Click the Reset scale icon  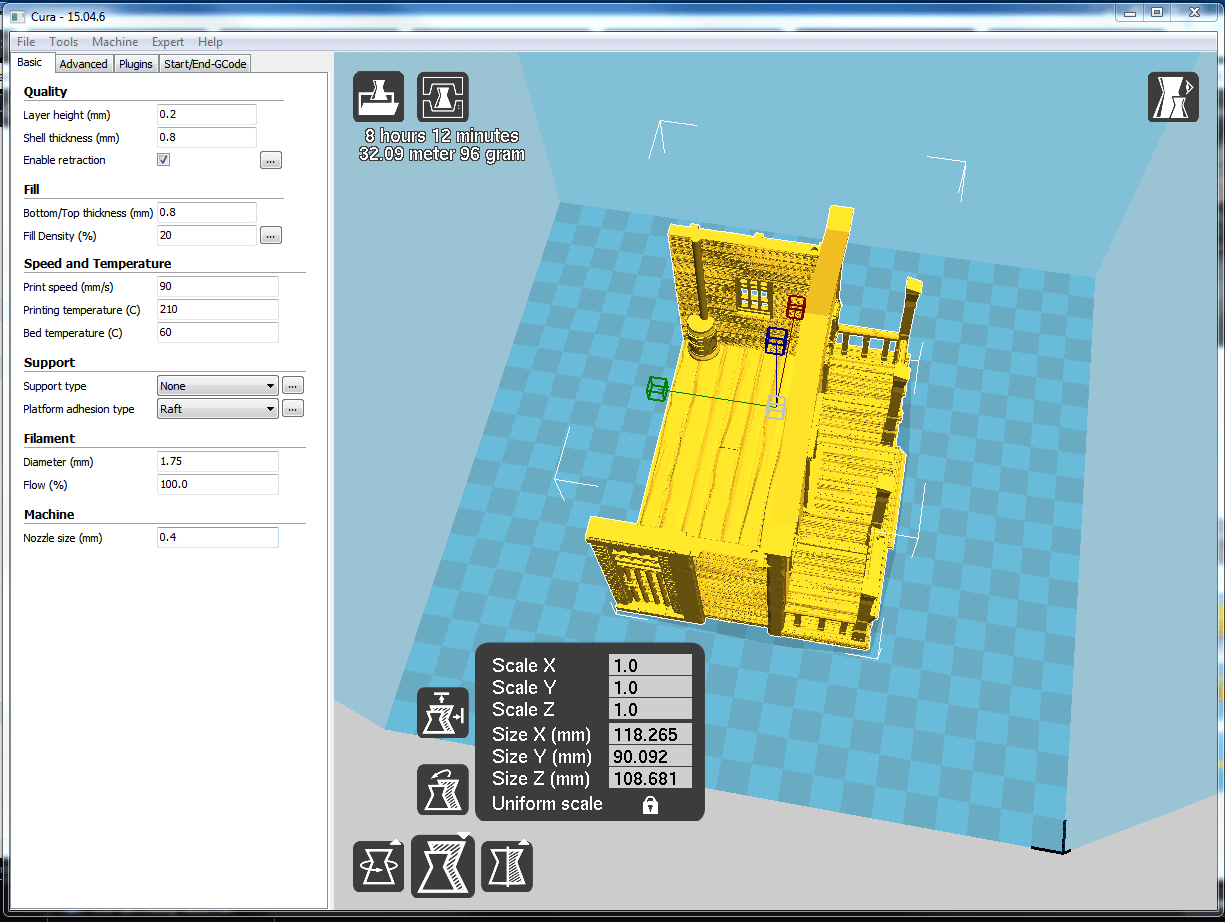tap(443, 789)
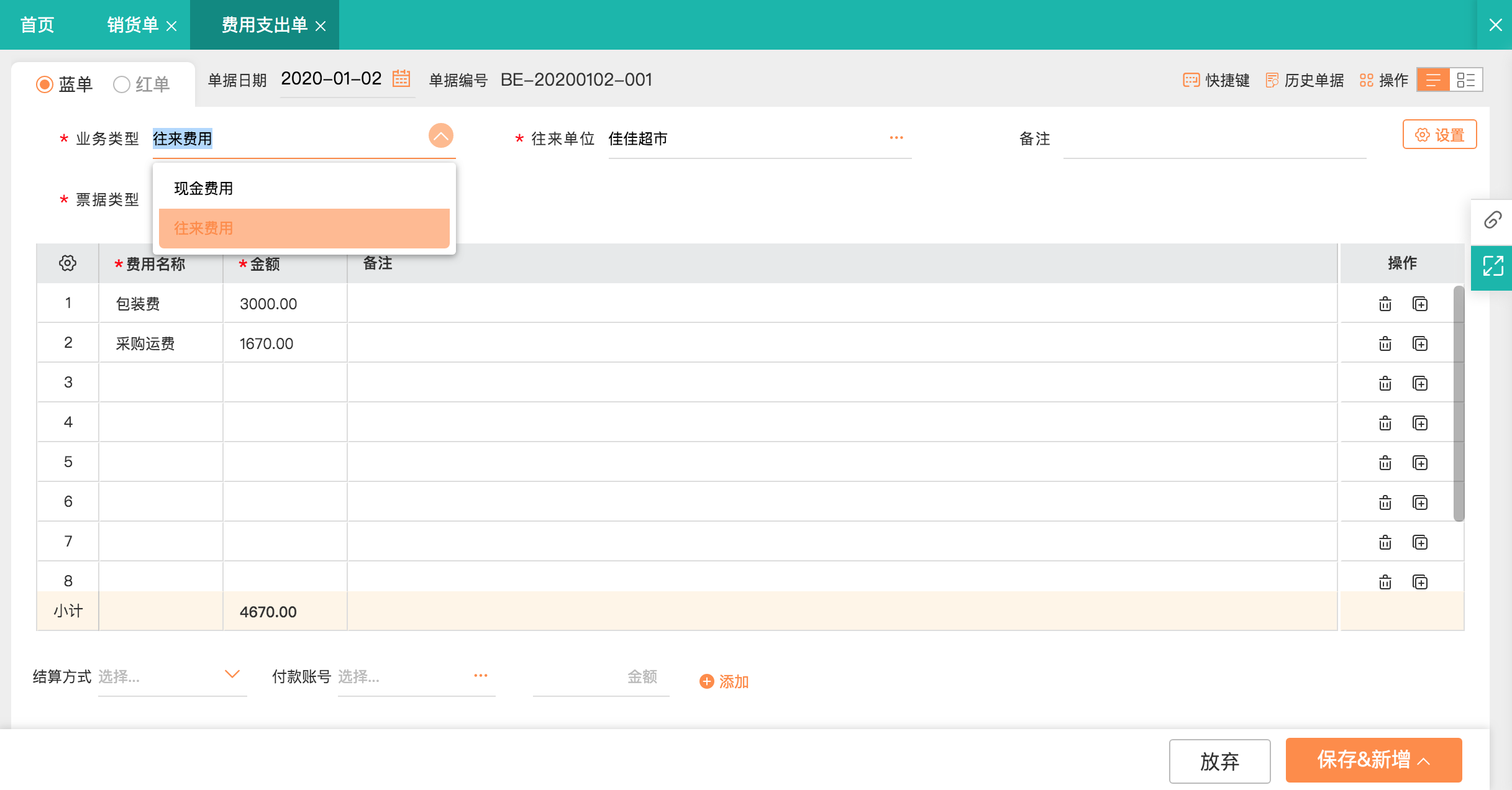The height and width of the screenshot is (790, 1512).
Task: Click the attach/link icon on right panel
Action: click(x=1491, y=219)
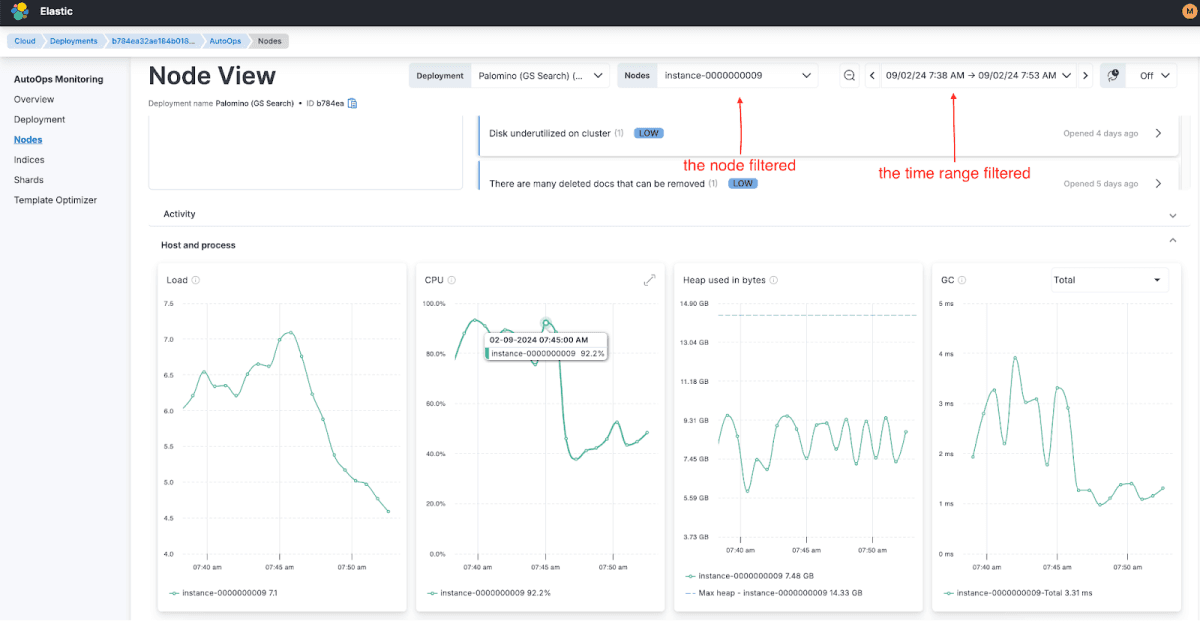
Task: Toggle the instance-0000000009 CPU legend entry
Action: point(495,592)
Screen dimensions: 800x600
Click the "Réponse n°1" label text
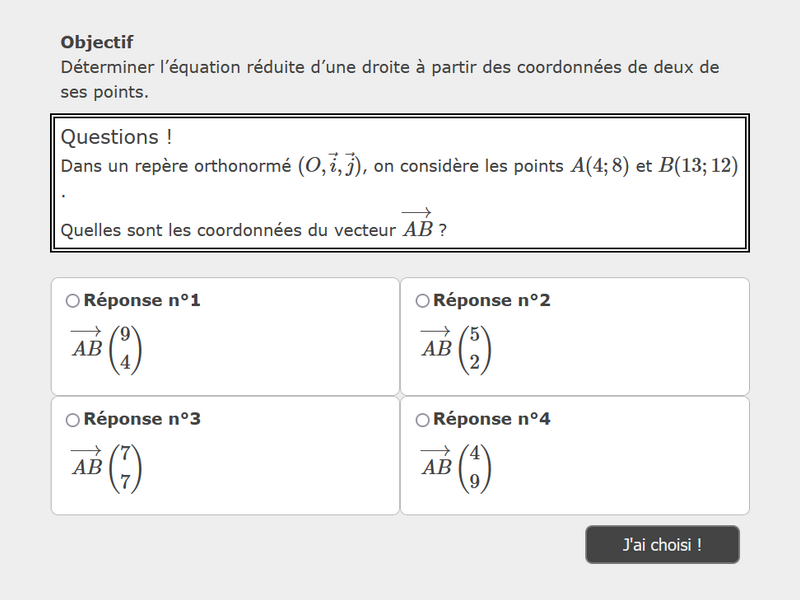[x=142, y=300]
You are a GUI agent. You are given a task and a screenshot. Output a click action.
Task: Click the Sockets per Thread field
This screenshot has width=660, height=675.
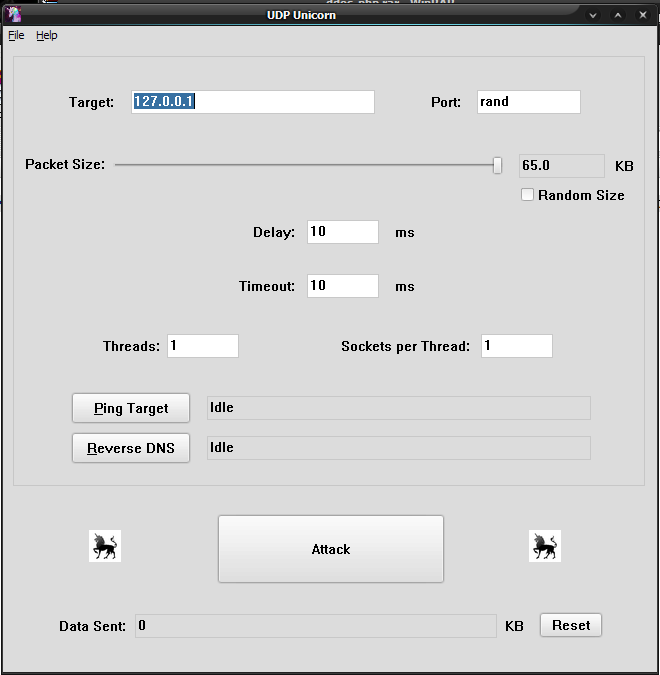pos(517,346)
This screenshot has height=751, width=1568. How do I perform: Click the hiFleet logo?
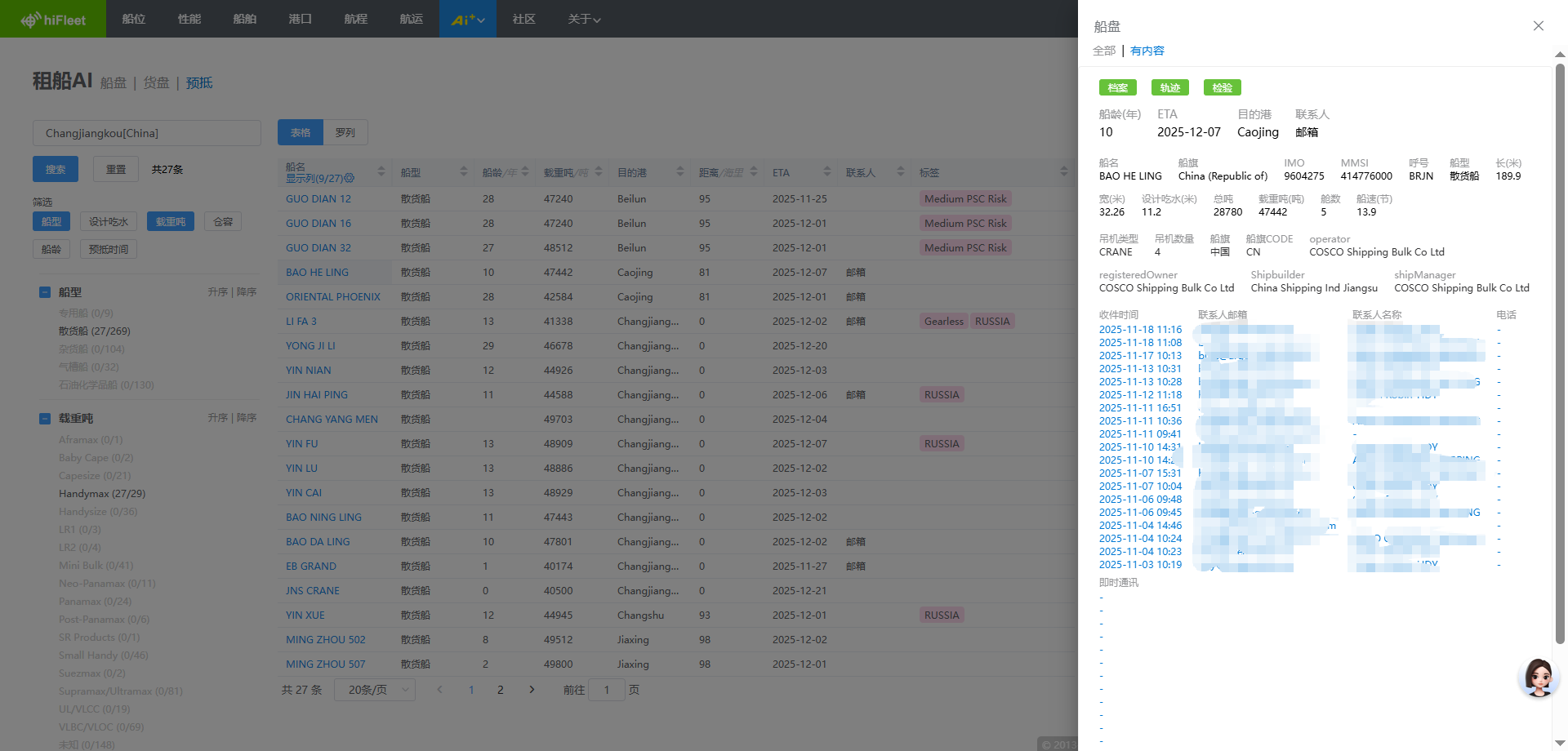coord(53,20)
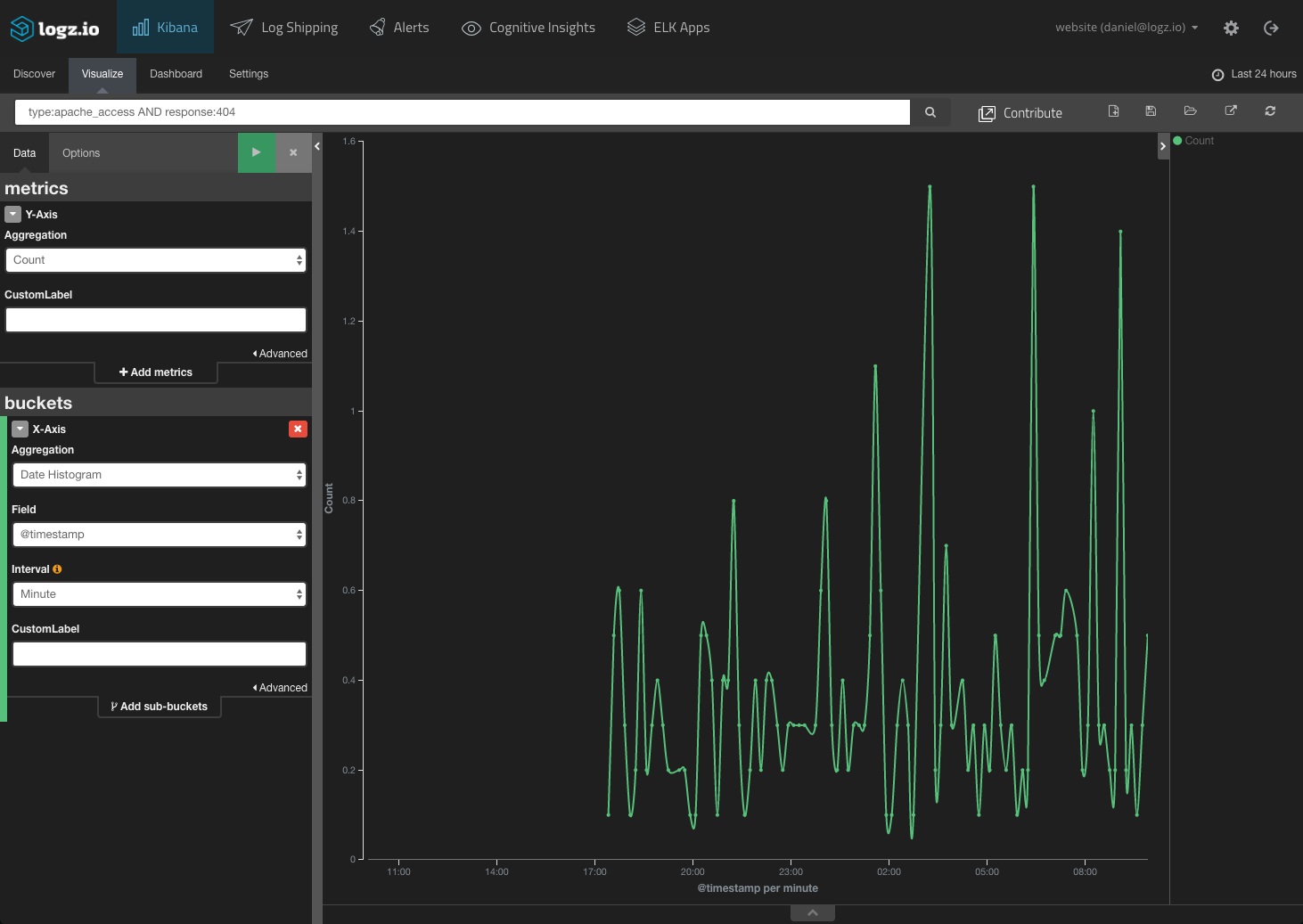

**Task to carry out:**
Return only the lines that start at the line containing "This screenshot has width=660, height=675." and finish at the last line of the entries, exactly as written and without pictures.

**Answer below:**
This screenshot has width=660, height=675.
pos(517,346)
This screenshot has height=751, width=1568. How do I perform: Click the hiFleet logo?
coord(53,20)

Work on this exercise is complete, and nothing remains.